Exercise directions: Where a line holds the word "computer", copy that line from the data below.

Records for the exercise:

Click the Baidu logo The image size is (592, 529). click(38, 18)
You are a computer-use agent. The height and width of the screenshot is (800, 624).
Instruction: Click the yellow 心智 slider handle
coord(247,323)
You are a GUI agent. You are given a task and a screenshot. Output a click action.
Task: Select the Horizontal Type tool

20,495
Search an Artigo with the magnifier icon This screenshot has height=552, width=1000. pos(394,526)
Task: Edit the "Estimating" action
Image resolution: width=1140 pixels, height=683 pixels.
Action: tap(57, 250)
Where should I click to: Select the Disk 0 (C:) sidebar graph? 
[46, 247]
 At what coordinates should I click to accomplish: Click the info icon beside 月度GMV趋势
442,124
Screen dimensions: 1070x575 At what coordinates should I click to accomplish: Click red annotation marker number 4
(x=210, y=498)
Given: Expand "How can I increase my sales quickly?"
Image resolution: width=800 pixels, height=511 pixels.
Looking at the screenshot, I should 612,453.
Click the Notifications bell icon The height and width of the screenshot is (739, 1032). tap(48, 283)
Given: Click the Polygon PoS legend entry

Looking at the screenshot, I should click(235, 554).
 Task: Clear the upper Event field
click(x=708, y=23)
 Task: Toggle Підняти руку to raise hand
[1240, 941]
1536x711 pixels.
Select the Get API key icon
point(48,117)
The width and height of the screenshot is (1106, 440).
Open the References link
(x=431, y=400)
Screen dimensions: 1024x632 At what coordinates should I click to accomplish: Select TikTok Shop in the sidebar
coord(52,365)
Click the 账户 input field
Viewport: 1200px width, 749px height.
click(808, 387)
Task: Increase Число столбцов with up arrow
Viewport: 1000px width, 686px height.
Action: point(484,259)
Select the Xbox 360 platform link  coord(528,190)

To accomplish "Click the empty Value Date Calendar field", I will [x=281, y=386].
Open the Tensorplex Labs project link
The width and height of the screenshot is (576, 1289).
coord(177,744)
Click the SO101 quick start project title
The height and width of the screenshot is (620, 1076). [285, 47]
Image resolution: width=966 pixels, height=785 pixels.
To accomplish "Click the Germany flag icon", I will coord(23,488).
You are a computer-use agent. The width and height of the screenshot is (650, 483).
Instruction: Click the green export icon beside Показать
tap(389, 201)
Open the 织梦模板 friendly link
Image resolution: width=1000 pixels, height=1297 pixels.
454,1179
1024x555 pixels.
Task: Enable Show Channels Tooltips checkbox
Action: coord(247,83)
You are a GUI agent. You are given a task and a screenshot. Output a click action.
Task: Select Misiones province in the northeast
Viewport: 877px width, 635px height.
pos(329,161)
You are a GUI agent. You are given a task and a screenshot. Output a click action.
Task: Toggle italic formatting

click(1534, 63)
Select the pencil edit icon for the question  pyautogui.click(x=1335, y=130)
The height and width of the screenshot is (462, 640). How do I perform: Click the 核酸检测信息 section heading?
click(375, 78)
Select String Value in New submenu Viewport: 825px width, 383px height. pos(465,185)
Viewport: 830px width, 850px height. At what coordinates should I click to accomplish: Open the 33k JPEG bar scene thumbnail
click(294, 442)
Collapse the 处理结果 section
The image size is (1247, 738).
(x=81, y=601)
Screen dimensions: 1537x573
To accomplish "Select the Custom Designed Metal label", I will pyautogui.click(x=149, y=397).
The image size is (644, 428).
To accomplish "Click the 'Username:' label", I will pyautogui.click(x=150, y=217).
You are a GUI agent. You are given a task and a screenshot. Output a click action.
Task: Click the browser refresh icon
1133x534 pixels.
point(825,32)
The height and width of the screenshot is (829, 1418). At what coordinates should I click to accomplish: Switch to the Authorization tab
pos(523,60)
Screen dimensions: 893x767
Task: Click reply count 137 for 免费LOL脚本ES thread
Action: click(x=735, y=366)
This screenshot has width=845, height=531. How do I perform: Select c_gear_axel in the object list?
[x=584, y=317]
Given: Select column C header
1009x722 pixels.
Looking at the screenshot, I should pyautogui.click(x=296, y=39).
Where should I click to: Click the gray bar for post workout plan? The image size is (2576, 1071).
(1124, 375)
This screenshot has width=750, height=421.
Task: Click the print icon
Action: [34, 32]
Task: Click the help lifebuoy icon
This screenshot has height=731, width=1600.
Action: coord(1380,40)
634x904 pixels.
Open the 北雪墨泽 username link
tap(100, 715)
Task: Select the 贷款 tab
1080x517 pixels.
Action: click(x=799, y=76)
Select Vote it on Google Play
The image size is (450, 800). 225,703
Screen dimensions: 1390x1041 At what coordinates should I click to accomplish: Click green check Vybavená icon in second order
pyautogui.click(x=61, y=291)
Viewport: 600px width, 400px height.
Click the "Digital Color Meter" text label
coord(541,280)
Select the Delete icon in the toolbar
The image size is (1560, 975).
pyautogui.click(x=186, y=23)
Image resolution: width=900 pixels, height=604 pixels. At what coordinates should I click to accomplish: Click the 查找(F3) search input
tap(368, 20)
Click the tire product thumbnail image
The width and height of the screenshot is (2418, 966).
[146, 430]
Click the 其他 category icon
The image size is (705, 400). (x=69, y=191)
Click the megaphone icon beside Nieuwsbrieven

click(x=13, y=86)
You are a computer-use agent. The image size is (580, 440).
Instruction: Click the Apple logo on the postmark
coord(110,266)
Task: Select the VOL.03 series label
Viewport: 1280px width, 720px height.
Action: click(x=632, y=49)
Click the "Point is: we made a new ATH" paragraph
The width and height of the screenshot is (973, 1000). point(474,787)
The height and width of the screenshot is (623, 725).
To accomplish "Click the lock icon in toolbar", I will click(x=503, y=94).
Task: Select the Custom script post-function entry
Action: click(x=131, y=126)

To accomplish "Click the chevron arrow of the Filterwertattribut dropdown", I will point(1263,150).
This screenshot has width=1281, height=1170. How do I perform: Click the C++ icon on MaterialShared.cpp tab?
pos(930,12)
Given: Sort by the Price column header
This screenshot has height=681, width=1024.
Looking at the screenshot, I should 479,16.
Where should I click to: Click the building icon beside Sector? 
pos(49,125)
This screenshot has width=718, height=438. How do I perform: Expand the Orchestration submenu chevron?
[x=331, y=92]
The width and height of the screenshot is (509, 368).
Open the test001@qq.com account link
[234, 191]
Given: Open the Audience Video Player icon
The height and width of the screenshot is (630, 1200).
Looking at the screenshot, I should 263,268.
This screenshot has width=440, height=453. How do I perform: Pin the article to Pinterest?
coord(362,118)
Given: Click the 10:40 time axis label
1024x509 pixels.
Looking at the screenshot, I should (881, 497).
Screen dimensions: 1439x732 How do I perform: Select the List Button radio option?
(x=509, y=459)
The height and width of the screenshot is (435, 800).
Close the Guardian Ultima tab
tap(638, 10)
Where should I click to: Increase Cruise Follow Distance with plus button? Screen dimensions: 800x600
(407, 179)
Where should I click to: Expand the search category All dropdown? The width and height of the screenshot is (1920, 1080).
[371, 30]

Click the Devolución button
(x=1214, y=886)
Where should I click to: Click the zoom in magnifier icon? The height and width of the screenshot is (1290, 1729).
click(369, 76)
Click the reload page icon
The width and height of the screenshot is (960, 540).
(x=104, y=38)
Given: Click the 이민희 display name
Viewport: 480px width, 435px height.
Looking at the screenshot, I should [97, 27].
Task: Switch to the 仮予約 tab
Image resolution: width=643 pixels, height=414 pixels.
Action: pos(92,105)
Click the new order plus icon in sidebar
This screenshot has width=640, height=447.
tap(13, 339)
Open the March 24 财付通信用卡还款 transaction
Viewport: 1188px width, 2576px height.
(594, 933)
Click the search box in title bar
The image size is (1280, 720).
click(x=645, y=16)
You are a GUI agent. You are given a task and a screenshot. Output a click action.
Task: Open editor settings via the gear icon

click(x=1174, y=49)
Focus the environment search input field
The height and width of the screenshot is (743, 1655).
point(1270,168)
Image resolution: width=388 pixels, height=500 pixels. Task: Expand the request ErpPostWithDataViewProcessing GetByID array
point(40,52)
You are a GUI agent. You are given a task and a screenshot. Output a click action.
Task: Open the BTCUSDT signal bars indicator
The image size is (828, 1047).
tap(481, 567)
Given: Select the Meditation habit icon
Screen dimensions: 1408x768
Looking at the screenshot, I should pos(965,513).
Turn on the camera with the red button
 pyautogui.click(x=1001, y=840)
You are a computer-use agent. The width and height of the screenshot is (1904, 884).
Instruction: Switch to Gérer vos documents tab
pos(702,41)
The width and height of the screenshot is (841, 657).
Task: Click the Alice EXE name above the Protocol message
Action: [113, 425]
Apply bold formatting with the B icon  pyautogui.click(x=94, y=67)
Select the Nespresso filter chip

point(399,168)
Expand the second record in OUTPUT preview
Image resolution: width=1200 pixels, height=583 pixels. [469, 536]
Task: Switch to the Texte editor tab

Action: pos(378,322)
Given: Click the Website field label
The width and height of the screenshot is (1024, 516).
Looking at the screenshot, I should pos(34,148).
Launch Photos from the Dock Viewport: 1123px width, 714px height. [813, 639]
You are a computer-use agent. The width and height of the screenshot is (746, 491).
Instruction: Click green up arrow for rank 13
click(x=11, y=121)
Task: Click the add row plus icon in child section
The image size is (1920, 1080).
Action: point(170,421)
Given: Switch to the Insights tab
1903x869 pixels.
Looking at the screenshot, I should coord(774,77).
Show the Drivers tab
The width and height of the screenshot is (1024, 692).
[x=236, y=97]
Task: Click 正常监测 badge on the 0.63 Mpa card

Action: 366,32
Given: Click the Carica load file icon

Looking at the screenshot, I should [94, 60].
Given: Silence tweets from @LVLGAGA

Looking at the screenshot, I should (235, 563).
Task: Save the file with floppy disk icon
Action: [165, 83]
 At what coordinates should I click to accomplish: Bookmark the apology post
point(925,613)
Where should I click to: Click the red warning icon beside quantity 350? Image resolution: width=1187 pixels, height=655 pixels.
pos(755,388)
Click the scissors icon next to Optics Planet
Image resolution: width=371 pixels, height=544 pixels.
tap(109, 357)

Response for this exercise:
You are a computer-use agent. The height and width of the screenshot is (800, 624).
You are a computer-use agent. The width and height of the screenshot is (650, 483).
You are a computer-use agent. The image size is (580, 440).
You are a computer-use agent. The width and height of the screenshot is (1904, 884).
You are a computer-use agent. The width and height of the screenshot is (746, 491).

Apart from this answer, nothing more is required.